Part of the book series: Communications in Computer and Information Science ((CCIS,volume 992))

  • 636 Accesses

Abstract

In the last decades, vehicular control applications evolved to comprehensive Advanced Driver Assistance Systems (ADAS) with exploding complexity. Several simulation-driven approaches can ease their development, e.g., model-based design and driving simulators, which are often limited to functional traits. To bridge this gap, virtual platforms can be used for accurately simulating the entire hardware/software layer, while validating beyond-functional properties (e.g., task execution times). Moreover, multi-domain co-simulation standards enable combining such distinct ecosystems beyond tool and model boundaries. Based on these concepts, this work presents a joint set of frameworks for virtualizing the ADAS prototyping flow via whole-system simulation. The focus of the work lies in the design of an automotive-flavor virtual platform, ensuring accurate and fast hardware/software simulation. To highlight the advantages of the framework system, two ADAS applications were prototyped in various configurations.
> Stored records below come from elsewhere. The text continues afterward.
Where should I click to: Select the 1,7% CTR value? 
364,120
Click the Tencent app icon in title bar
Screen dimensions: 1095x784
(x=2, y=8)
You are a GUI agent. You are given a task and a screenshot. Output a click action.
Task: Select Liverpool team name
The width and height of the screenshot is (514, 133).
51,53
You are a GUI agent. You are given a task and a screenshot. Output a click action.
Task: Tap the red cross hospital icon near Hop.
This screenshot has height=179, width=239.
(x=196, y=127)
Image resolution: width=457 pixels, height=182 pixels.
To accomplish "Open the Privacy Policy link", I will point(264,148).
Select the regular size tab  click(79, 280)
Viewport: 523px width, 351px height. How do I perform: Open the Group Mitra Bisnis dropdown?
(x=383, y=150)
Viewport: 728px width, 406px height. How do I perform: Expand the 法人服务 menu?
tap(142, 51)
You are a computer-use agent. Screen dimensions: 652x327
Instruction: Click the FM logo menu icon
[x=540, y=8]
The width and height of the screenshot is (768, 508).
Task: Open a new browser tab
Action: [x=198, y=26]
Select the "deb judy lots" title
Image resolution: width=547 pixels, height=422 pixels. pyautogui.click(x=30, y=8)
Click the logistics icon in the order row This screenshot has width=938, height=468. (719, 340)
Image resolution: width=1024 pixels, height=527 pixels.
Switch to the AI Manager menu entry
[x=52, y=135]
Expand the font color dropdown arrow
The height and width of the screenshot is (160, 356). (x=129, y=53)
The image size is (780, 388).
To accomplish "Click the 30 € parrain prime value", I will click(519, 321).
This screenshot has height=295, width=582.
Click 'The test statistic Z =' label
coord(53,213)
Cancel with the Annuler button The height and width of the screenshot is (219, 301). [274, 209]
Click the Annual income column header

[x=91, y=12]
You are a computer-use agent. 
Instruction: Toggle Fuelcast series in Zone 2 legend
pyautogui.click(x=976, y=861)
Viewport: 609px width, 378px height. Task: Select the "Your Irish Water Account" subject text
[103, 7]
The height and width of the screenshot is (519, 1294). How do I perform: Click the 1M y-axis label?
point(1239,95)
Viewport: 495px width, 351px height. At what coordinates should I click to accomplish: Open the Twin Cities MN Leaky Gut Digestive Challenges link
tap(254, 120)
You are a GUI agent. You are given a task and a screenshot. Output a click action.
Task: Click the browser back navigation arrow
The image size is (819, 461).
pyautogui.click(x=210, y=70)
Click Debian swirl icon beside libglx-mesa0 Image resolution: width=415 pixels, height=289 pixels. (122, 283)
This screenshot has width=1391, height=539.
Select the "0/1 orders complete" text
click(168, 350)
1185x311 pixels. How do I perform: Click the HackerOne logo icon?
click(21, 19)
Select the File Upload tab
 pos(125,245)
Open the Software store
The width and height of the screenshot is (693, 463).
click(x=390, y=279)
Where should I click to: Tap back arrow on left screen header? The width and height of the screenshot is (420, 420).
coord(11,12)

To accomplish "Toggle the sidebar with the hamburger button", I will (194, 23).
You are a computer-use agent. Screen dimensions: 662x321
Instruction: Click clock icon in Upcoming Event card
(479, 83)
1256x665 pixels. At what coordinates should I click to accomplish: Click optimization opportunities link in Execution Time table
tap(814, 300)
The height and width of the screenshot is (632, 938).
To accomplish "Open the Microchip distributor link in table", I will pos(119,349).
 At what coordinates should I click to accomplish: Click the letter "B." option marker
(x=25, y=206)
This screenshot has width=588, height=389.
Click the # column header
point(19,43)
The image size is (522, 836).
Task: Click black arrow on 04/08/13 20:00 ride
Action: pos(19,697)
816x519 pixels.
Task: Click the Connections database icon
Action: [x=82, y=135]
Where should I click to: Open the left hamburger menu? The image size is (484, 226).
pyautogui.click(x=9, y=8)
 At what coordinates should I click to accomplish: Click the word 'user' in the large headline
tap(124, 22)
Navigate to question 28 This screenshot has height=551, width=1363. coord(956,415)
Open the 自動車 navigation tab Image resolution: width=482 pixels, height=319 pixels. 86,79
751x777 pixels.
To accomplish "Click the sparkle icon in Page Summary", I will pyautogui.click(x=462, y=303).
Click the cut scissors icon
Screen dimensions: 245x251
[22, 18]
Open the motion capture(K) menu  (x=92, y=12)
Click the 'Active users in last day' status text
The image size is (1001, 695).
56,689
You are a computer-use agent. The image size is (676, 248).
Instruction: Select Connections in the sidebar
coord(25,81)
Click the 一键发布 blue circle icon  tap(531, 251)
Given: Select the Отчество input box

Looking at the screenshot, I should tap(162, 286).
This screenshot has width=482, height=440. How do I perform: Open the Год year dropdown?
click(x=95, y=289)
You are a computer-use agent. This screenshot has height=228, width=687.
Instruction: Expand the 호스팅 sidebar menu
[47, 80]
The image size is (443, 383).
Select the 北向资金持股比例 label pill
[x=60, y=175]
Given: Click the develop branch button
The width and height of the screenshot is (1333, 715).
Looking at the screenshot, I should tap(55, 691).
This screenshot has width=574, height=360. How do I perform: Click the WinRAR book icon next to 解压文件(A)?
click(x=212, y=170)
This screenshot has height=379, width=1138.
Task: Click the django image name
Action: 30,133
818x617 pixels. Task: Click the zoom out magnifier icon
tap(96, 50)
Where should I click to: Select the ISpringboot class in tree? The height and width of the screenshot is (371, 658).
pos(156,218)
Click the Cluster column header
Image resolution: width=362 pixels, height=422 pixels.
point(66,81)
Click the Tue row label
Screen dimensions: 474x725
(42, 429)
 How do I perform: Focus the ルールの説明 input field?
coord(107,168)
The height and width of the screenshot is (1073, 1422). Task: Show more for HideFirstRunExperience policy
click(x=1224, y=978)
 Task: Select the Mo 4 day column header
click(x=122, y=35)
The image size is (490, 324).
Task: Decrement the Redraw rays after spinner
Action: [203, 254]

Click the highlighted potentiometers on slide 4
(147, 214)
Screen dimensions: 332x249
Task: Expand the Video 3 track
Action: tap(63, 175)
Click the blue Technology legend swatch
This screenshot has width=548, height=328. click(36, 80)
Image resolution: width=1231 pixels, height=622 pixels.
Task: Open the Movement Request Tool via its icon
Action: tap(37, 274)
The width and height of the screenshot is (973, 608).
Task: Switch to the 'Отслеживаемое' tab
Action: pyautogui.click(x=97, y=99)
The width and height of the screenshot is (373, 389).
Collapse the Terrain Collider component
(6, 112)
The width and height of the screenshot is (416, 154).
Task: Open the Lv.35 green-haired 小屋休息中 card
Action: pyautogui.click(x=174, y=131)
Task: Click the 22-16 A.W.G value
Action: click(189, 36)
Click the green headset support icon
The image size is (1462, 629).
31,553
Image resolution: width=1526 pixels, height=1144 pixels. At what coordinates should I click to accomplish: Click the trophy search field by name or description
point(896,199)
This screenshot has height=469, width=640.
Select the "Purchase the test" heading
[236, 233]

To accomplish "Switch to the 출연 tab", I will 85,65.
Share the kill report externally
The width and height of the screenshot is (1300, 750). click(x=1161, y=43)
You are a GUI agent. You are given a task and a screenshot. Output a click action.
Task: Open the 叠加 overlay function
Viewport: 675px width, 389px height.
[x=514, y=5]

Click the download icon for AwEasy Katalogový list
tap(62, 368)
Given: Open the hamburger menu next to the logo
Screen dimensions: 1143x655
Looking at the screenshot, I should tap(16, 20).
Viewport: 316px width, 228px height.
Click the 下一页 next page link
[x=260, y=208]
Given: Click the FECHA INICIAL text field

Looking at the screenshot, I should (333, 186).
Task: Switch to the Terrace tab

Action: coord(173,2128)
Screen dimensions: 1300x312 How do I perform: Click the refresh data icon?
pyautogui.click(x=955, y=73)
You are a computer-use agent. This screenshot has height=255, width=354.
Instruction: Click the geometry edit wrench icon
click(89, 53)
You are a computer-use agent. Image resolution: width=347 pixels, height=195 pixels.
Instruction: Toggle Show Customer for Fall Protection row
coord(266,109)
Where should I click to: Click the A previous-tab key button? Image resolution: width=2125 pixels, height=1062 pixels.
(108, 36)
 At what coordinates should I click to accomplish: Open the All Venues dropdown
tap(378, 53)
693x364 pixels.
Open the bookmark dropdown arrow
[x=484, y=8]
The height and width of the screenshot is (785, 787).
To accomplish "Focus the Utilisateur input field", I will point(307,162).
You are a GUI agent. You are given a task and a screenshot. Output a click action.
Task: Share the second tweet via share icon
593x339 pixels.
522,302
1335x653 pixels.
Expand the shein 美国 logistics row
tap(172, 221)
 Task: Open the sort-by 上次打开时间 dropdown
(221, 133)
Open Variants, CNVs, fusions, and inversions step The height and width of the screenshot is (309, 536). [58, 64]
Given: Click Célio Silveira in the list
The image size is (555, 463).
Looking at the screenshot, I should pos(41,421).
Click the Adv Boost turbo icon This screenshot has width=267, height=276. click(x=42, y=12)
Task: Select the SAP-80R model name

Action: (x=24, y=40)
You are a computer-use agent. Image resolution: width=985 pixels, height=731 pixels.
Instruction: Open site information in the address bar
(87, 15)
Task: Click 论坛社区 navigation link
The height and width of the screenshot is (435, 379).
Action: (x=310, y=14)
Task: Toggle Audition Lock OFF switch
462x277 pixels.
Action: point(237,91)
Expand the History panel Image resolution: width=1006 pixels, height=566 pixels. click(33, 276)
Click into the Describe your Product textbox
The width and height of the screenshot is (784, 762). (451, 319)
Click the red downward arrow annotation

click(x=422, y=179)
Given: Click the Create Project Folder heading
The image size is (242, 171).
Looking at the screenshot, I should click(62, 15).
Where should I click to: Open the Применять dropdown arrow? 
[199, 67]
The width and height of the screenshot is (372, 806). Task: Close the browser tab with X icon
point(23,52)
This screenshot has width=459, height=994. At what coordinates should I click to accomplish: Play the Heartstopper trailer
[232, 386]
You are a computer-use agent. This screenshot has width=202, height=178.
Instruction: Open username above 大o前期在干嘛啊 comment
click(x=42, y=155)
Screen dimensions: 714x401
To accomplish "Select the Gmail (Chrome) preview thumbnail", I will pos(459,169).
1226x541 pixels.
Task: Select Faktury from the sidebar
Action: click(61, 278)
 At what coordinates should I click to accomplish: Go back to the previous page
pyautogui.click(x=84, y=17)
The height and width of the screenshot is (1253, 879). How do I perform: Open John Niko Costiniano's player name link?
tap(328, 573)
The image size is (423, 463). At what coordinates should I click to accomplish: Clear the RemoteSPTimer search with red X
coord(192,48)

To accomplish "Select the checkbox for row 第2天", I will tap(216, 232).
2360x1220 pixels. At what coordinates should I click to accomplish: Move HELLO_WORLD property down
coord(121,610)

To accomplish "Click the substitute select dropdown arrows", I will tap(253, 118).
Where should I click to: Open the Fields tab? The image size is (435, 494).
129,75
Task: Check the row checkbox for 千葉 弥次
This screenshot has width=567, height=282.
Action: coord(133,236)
Lastly, algorithmic and system-level analyses are presented, alongside simulation performance evaluation.

This work was supported by the German Federal Ministry of Education and Research (BMBF) via the PARIS project (PARallele Implementierungs-Strategien für das Hochautomatisierte Fahren - funding code 16ES0602) aiming at the development of efficient hardware architectures for highly automated and autonomous driving.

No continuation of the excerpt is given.